Defining:
The sound of
2025
are we cooked?
Written By Alessandro V Graci
Aug 29st, 2025
What’s the Sound of the 2020s?
Every decade has had its sound. The 70s had Zeppelin, the 80s went disco and electronic, the 90s gave us grunge and punk. The 2000s were different. Suddenly it wasn’t artists shaping the culture, it was corporations. Labels manufactured idols like Britney, Backstreet Boys, and NSYNC, acts with mass appeal, made for everyone but not really for anyone. Naturally, counterculture kicked in. Bands like Linkin Park mashed genres together and kept music exciting.
That moment was a turning point.
"Ask ten people what the song of the summer is, you’ll get eight different answers."
Then came EDM. The 2010s were dominated by big-room bangers. Martin Garrix’s Animals, Dimitri Vegas & Like Mike, Tsunami, all blasting from every festival stage. Counterculture gave us dubstep, trap, and artists like Skrillex and Yellow Claw. Love it or hate it, it felt defined. You knew what the “sound of now” was, and you had a sense of what was coming next.
But here we are in 2025, and the music scene feels… messy. Ask ten people what the song of the summer is, you’ll get eight different answers. Sure, Sabrina Carpenter’s Espresso is everywhere, but beyond that? No consensus. Labels don’t care though. They’re still making billions. The game has changed. They don’t build idols anymore, they buy hits. Streaming platforms, TikTok, and Instagram decide what pops, and labels swoop in after the fact. Followers are currency. Betting everything on and developing one artist? That’s ancient history.

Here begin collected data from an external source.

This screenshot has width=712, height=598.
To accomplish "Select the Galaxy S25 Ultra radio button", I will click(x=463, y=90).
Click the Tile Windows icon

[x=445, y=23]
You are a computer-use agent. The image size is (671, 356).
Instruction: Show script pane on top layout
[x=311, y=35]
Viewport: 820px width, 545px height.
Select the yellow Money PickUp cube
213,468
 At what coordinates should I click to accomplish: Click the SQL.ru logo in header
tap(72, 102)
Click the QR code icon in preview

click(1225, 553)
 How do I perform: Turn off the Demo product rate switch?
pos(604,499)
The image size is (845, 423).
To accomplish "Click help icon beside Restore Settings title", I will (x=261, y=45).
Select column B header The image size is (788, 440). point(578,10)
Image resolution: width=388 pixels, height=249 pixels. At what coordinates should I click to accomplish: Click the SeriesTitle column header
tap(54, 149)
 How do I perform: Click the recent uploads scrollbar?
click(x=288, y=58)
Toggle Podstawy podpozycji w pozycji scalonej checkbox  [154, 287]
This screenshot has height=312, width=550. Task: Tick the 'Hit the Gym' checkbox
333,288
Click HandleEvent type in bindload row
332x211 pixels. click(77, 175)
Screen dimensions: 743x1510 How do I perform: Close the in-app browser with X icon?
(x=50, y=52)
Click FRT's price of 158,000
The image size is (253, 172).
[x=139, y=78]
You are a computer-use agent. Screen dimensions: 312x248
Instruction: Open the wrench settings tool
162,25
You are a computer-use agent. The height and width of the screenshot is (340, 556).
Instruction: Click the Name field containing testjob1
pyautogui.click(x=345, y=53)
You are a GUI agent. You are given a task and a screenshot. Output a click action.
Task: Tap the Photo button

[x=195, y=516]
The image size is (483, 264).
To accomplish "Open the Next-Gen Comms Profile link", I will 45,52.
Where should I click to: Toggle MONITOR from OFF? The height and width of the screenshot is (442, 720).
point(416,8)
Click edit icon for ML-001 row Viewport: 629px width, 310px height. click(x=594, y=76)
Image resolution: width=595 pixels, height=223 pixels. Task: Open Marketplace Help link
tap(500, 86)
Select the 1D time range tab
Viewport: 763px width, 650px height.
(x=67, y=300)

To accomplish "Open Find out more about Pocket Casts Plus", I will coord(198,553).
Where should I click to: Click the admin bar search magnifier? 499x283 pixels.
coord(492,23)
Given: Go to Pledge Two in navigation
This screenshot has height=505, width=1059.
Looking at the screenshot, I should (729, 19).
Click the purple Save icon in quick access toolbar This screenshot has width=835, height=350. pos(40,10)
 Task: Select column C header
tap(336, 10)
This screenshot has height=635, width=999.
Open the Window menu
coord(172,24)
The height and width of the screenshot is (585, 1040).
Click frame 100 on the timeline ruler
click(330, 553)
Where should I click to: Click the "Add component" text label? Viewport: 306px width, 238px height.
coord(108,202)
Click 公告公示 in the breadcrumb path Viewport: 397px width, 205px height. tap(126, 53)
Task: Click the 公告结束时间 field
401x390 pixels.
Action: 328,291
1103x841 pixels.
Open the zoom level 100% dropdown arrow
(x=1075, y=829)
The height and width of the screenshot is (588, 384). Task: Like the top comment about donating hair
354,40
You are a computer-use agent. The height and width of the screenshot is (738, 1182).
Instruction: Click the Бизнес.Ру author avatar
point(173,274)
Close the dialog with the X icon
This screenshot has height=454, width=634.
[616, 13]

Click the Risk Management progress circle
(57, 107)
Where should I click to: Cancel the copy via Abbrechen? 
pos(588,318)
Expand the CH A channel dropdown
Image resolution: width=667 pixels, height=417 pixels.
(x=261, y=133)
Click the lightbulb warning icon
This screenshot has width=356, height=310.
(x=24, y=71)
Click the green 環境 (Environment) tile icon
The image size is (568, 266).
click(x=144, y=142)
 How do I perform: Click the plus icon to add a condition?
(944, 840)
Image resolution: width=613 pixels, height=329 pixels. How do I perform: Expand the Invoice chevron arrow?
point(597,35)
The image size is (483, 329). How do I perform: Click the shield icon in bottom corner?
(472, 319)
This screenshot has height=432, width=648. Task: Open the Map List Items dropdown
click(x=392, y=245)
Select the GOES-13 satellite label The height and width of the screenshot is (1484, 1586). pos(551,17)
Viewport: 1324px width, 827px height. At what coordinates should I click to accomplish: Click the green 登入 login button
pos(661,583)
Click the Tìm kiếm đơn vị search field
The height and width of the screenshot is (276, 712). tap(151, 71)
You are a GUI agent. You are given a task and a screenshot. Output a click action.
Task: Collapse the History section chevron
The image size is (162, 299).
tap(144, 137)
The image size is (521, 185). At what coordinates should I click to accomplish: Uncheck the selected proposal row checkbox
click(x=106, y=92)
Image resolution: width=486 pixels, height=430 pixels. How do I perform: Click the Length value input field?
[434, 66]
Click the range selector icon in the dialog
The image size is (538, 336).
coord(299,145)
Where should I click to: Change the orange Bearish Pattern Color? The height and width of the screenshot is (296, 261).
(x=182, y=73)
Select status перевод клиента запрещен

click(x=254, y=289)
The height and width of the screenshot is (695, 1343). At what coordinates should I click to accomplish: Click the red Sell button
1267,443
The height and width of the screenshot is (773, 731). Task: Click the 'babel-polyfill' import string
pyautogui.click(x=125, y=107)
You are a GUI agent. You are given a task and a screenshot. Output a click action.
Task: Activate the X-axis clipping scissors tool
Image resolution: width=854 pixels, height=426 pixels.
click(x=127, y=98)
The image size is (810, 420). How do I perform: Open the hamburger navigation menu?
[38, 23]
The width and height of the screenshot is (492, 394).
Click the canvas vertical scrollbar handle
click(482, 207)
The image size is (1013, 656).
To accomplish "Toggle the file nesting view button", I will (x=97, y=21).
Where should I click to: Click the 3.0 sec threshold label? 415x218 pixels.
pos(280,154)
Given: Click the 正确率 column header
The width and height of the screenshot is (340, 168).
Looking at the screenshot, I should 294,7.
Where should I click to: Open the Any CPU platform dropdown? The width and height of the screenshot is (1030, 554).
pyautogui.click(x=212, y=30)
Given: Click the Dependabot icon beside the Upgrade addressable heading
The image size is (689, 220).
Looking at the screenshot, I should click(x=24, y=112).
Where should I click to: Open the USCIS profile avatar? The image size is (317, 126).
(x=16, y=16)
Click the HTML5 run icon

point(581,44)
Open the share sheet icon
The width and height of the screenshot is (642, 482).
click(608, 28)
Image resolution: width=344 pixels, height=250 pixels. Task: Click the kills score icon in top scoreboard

On the bright side, you don’t need a label anymore. Social media gives independent artists reach. But it’s complicated. We used to call people “sellouts” when they stopped making art for expression and started chasing profit. Think about the difference between Maroon 5’s first album and their last. Or how Panic! At the Disco started versus how it ended. Selling out used to be the death of authenticity. Today? It’s aspirational. The economy is trash, everyone’s broke, and new artists are openly making music with the goal of going viral and cashing in. That doesn’t mean the art is worse, but it does mean the mindset has shifted.
Independent artists are polishing their sound more than ever. Pop slickness isn’t just for industry plants anymore, it’s everywhere. That means more noise, but it also means gems are hiding in unexpected places. And as always, counterculture is alive. In the 90s, it was grunge. In the late 2010s, early 2020s we got Snail Mail, Soccer Mommy, Japanese Breakfast. Today, you’ve got Junior Varsity and Devon Again, bands leaning into raw garage energy while weaving in electronics, creating something that feels imperfect on purpose. That movement is already producing songs that will define this decade for some.
The problem is the algorithm. Everyone’s stuck in their own curated bubble, tricked into thinking they’re part of a crowd. That makes it harder for counterculture to break out. Paramore could once climb from cult favorite to mainstream, but now niche stays niche. Still, the scenes are there, the fans are loyal, and those artists keep the pulse alive.
So what’s the sound of the 2020s? If the 90s were grunge, the 2000s pop and punk, and the 2010s EDM, what do we call this era? The truth is, the 2020s don’t belong to one sound. They speak every language. Latin acts like Bad Bunny and Karol G turned reggaeton into a global staple, bringing Spanish into clubs that had never embraced it before. K-pop giants like BTS and Blackpink built global armies and kept the idol machine alive. But most importantly, all these artists are doing the same thing—bending genres until the boundaries disappear.
Bad Bunny jumps from trap to rock to salsa without hesitation. K-pop collabs pull in hip hop, house, and even Jersey Club. Everyone is mixing everything, and that chaos is exactly what defines the decade. The genre of the 2020s isn’t a genre at all. It’s yes.
Streaming curators might hate it, but fans don’t. The lines are blurred, the rules are gone, and that’s where the magic happens. Linkin Park was right to believe rock and rap could coexist. Today’s artists are proving everything can. And when EDM’s wave faded, house quietly came back, proving that even old sounds find a way to survive in the mix.
This decade might feel messy, but maybe that’s the point.